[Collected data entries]
[Start of Attachment]
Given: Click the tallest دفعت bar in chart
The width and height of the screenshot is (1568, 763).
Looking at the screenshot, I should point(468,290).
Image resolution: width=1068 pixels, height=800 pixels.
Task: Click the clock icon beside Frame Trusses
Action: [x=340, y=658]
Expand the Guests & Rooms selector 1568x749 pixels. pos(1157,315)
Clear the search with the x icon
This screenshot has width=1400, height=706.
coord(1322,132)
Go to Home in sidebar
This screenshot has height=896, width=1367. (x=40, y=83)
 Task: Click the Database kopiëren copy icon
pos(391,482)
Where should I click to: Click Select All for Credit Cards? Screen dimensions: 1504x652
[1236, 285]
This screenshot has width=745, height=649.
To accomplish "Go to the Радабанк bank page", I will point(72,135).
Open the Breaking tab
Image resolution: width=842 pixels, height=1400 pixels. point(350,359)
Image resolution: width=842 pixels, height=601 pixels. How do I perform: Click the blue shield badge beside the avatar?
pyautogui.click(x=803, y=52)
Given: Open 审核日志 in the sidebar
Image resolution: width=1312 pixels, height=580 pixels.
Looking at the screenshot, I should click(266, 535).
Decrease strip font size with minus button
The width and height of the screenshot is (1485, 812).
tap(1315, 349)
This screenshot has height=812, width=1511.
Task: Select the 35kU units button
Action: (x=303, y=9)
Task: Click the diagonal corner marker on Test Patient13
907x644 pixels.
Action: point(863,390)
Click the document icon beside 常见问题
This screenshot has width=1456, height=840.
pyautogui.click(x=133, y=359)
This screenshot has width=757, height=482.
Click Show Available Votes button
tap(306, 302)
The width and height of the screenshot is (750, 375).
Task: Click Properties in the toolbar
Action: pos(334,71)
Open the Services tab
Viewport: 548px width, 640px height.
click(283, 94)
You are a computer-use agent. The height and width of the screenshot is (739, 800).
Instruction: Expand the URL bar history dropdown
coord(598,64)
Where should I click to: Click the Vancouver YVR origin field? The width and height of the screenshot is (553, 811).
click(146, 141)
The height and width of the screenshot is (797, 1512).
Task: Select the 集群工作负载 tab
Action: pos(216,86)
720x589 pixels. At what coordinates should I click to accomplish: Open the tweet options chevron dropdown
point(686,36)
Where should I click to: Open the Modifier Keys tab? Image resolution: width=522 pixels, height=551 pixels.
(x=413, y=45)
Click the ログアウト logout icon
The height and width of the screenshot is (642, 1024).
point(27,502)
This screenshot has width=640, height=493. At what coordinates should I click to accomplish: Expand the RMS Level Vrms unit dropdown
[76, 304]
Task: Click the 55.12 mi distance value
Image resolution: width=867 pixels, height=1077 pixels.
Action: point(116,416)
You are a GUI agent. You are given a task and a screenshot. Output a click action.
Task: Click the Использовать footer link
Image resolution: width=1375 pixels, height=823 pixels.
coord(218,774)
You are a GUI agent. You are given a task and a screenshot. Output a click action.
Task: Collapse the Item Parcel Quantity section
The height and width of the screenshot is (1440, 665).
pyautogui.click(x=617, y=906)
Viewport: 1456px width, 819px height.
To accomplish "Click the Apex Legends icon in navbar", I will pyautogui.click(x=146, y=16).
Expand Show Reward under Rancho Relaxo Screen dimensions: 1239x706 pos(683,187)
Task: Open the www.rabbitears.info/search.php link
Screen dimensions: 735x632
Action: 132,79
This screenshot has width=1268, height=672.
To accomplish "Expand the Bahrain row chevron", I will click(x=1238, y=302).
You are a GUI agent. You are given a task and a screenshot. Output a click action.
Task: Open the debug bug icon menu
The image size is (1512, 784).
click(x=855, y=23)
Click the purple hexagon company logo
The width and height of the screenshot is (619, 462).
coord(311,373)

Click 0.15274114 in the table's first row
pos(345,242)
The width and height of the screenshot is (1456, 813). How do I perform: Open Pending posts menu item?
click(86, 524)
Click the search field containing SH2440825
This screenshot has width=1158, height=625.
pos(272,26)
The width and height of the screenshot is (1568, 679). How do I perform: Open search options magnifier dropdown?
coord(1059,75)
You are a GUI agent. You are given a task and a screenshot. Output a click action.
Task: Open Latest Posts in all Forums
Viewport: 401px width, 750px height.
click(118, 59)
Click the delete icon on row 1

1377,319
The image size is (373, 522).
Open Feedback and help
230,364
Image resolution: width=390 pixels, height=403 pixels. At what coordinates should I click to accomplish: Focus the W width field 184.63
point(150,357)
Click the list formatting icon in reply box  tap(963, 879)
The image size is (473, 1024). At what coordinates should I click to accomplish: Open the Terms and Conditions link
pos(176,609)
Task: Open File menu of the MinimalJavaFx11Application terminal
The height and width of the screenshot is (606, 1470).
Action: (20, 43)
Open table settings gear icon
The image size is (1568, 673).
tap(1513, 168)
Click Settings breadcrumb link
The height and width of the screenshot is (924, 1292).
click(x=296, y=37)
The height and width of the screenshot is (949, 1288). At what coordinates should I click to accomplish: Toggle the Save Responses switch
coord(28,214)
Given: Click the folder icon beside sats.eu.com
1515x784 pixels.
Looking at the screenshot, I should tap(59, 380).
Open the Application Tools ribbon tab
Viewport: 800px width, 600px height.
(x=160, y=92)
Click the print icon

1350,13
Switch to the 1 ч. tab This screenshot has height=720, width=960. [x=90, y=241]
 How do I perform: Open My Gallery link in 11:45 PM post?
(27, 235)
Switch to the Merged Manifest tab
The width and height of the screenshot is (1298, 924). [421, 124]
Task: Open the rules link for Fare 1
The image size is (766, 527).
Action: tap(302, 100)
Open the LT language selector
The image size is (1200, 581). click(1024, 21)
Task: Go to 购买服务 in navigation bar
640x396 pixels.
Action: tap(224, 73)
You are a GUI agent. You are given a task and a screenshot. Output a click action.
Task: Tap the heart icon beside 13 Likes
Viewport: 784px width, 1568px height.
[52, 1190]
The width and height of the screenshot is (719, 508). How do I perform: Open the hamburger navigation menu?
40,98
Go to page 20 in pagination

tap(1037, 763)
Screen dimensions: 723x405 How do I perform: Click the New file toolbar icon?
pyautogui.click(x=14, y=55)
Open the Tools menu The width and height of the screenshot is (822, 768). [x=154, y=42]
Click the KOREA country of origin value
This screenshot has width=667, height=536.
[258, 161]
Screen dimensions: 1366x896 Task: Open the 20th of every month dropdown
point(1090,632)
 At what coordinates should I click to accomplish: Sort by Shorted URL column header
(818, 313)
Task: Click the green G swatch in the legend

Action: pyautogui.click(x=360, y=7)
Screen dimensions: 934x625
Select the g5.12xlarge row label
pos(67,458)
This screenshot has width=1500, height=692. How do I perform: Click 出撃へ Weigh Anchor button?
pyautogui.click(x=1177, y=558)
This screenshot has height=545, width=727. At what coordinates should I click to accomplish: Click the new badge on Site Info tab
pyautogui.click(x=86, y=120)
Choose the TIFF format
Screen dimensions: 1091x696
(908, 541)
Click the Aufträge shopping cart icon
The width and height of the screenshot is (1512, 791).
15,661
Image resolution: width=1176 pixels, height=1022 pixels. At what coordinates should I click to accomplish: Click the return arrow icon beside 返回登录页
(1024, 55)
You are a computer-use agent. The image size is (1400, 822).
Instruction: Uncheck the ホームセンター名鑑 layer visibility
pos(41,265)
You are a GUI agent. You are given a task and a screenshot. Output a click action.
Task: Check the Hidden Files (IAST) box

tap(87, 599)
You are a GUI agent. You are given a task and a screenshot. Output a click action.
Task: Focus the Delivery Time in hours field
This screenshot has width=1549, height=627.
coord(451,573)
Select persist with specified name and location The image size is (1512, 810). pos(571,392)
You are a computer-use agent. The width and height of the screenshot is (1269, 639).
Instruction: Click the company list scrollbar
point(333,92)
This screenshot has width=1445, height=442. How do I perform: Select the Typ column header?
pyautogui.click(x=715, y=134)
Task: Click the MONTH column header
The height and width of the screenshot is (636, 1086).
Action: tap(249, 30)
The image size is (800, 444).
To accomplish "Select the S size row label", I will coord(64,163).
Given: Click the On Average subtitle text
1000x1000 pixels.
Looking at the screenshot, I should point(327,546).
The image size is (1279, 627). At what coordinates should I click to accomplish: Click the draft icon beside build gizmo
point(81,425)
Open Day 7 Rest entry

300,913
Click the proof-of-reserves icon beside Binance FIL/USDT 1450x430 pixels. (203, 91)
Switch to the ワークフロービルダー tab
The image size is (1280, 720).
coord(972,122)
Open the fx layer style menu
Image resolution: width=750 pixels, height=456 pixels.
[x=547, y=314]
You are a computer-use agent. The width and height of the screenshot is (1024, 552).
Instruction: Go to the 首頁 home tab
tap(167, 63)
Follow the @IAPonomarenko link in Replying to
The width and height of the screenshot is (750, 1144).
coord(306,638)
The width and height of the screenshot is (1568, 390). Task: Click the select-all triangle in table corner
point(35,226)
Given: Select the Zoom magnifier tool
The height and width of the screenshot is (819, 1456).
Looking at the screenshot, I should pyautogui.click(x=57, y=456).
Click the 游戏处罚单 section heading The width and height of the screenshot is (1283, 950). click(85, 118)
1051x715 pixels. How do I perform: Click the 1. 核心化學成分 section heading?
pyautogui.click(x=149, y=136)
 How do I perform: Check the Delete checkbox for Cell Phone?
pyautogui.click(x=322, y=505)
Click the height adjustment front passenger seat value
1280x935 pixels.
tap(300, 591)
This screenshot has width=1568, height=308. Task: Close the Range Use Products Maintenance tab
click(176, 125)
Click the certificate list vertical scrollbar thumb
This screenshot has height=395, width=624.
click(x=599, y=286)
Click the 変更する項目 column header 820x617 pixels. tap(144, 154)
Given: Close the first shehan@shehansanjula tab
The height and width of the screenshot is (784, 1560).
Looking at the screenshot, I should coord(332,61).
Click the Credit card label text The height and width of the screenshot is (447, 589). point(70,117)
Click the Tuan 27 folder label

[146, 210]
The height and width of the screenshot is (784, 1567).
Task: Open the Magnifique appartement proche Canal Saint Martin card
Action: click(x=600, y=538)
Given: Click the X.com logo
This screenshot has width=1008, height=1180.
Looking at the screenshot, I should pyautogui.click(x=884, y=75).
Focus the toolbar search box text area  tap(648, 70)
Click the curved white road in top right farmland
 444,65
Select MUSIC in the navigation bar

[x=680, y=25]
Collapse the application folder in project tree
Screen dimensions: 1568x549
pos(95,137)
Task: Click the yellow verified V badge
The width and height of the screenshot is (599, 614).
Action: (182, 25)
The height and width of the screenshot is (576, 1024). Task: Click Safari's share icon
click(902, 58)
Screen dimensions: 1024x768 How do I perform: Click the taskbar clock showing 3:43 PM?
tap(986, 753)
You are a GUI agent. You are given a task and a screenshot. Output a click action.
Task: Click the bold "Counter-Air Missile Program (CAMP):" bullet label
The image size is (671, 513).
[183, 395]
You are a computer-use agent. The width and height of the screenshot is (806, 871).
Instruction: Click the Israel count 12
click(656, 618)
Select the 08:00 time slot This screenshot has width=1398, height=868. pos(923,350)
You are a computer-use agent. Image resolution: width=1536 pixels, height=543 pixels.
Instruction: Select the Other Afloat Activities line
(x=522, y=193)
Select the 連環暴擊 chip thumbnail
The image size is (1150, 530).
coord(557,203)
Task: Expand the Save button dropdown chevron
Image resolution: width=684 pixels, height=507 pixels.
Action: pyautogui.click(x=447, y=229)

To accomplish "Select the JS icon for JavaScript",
[End of Attachment]
Using the entries, return every line where the word "Collapse" can be found.

Output for this task:
Task: Collapse the Item Parcel Quantity section
Collapse the application folder in project tree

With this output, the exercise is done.